--- begin ---
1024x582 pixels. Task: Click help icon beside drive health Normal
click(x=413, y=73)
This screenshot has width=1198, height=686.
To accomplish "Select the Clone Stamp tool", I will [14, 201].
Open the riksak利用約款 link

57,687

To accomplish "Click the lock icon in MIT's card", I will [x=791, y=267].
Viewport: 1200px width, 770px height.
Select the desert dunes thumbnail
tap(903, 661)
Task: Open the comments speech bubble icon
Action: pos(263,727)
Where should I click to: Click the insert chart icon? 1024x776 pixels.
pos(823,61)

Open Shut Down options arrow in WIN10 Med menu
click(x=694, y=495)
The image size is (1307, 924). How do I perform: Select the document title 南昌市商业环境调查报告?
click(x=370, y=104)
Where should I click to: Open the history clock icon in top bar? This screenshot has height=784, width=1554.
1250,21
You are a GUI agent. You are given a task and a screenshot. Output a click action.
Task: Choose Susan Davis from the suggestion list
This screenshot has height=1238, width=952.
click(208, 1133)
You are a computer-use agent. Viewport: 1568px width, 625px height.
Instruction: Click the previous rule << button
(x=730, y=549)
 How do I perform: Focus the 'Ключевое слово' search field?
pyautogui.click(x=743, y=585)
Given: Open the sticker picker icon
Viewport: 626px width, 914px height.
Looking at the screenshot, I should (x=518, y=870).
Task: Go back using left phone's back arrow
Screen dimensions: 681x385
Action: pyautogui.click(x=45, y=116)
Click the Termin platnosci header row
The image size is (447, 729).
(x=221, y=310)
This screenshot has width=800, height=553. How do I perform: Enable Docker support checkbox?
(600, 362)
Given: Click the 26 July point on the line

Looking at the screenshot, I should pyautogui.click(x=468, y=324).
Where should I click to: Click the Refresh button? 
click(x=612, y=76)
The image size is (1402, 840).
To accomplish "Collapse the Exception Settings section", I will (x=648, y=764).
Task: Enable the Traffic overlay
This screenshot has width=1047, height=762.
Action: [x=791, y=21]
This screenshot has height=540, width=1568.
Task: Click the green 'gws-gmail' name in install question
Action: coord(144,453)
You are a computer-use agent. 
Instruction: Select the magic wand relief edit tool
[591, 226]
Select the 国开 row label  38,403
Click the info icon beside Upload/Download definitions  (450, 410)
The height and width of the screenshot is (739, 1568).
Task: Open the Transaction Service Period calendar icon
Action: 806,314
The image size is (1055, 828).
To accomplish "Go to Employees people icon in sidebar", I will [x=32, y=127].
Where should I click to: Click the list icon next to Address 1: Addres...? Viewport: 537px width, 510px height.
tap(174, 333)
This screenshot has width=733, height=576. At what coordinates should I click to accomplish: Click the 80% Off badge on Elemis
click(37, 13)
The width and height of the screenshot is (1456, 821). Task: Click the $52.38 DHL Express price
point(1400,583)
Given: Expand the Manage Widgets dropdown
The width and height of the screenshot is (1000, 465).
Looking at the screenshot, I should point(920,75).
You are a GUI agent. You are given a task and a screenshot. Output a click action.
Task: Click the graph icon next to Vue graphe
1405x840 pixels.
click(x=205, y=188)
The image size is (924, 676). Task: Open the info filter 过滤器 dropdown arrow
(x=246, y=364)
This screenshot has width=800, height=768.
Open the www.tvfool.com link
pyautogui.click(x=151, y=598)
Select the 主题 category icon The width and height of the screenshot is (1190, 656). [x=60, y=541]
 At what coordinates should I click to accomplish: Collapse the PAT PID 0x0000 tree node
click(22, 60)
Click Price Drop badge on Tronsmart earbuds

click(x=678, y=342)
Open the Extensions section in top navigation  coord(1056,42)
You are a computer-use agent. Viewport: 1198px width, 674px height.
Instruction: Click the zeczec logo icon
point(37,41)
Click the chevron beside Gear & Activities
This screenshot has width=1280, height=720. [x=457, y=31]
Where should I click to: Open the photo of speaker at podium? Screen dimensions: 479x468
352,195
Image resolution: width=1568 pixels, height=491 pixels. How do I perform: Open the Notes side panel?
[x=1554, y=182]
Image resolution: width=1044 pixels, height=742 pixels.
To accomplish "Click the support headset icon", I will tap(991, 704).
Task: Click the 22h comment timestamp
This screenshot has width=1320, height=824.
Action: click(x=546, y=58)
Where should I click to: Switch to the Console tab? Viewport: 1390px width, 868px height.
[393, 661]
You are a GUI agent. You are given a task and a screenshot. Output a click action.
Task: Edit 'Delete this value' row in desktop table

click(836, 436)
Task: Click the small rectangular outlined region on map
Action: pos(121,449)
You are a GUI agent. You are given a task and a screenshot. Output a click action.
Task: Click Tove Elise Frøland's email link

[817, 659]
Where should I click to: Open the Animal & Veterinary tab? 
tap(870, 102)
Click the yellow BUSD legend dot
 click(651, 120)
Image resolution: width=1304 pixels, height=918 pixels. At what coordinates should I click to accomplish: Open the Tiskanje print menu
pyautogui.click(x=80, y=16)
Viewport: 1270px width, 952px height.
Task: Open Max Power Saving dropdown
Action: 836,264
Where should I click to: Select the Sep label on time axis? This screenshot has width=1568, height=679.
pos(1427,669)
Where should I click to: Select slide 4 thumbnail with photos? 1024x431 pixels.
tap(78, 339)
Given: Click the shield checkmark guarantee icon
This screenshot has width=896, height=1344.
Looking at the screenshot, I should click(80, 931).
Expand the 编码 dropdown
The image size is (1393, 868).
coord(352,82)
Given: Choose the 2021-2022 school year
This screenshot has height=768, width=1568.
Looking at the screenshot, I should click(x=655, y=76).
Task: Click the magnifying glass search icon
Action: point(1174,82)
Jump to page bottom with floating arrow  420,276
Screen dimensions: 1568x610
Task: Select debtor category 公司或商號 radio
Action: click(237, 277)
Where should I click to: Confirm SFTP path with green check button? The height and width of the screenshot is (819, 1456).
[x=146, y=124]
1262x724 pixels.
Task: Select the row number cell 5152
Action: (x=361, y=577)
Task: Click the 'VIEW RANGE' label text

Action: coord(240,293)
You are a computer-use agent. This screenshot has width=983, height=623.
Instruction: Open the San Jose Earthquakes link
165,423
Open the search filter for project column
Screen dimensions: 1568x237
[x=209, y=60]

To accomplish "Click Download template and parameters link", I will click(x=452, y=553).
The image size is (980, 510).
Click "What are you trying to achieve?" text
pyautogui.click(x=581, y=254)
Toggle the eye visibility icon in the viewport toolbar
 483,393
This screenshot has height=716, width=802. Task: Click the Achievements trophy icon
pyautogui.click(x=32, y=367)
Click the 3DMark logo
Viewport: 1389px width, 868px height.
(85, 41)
--- end ---
_AIM OF THE EXERCISE_. Gather each line of the entries above that contains the word "Choose". Case counts, so include only lines where it has the same capitalization.

_EXERCISE OUTPUT_.
Task: Choose Susan Davis from the suggestion list
Given: Choose the 2021-2022 school year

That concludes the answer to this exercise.